## Aim
Find each line in the data below that contains the word "will" and copy it out. Case counts.

## Dataset records
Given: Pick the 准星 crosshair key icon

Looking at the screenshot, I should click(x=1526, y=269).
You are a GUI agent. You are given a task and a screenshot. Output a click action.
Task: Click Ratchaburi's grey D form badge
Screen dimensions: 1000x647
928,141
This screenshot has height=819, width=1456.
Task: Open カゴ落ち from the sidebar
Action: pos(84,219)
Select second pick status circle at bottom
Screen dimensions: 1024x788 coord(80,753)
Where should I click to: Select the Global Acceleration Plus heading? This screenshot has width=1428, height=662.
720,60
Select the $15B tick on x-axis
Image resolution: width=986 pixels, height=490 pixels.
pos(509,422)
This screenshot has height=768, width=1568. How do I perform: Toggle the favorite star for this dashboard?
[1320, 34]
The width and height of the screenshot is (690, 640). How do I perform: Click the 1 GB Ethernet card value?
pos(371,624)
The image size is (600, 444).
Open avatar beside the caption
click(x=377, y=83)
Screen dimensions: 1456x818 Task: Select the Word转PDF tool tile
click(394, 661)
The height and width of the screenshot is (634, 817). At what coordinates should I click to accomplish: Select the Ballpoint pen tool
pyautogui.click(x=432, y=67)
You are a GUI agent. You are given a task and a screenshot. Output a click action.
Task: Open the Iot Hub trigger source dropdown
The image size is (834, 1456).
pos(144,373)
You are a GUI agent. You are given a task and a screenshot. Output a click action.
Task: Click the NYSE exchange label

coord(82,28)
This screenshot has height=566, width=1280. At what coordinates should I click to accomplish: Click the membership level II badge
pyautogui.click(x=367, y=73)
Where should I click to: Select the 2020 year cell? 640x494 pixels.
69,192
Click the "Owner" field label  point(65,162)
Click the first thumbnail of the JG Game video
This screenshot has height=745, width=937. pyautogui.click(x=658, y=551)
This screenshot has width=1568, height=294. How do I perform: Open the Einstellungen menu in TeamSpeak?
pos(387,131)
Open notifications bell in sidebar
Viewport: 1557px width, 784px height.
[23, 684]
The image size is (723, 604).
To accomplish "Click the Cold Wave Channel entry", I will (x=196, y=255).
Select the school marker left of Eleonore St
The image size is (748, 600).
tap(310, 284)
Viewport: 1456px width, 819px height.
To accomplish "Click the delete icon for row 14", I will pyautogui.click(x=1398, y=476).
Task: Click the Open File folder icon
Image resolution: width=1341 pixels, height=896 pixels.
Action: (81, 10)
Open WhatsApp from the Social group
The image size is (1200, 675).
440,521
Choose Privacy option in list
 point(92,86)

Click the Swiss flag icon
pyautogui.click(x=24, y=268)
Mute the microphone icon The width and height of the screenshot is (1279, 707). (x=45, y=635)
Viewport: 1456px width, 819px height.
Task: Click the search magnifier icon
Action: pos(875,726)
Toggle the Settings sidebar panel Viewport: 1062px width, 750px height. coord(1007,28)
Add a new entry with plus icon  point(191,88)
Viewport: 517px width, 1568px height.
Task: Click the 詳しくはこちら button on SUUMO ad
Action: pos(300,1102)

## The solution
To accomplish "Click the Cold Wave Channel entry", I will (x=196, y=255).
To accomplish "Click the delete icon for row 14", I will pyautogui.click(x=1398, y=476).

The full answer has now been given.